DungeonQuest is a ton of fun if your sense of fun is sufficiently warped, because yes, your character is almost certainly going to die, and the suspense is more about how interesting their death will be. There are a lot of options for surprise permadeath in this game, including: monsters that only some characters are equipped to handle, traps, dead ends, monsters that no characters are really equipped to handle, and the Doomshadow, which is what got me. It follows you around, forcing you to roll a d12 every turn, and if you ever roll a 1, that's it.

The GM remarked that he has run this game several times for cons now, and I was the first player to make it as far as the big treasure chamber at the center of the board. Alas, I did not make it back out again. The person who did win got stuck near the outer wall with a jammed door, then decided to stay near the wall, frantically searching for any treasure at all, finally finding some on the next-to-last turn and then teleporting out just in time.

The GM ran the entire thing with a camera pointed at a physical copy of the board and players telling him what moves we wanted to make, and rolling dice on Discord. This worked out much better than I thought it would.

Then it was time for the Pathfinder Society multi-table special kicking off season 2. I'll leave my thoughts about the scenario itself for the next adventure log, but I will note here that it ended an hour early, which I saw a couple Gen Con veterans attributing to the fact that everyone could actually hear each other. One big advantage for online play there over packing everyone into a ballroom or two.

◆ Data segment ◆
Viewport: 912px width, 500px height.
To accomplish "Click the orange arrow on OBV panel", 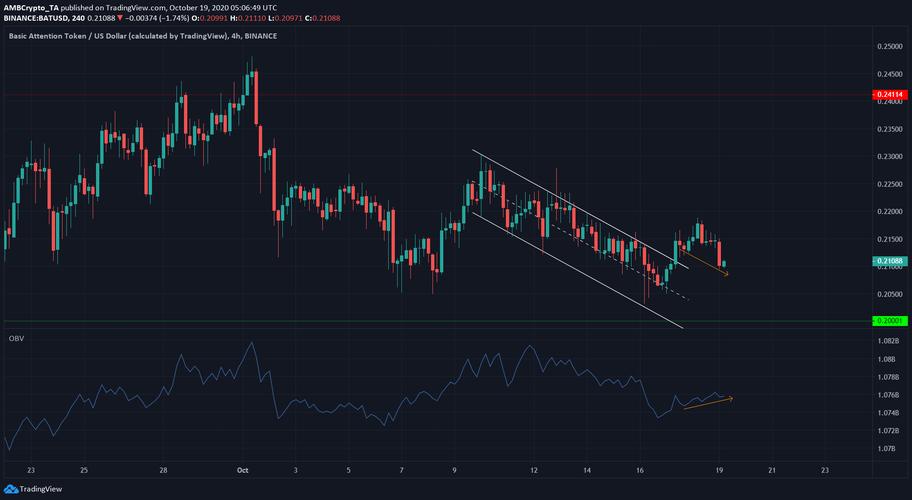I will [708, 403].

◆ Given task ◆
Can you write out the DungeonQuest text again, starting with "The GM remarked" and going on through "thought it would.", swapping each "GM" for "game master"?

◆ The reply ◆
The game master remarked that he has run this game several times for cons now, and I was the first player to make it as far as the big treasure chamber at the center of the board. Alas, I did not make it back out again. The person who did win got stuck near the outer wall with a jammed door, then decided to stay near the wall, frantically searching for any treasure at all, finally finding some on the next-to-last turn and then teleporting out just in time.

The game master ran the entire thing with a camera pointed at a physical copy of the board and players telling him what moves we wanted to make, and rolling dice on Discord. This worked out much better than I thought it would.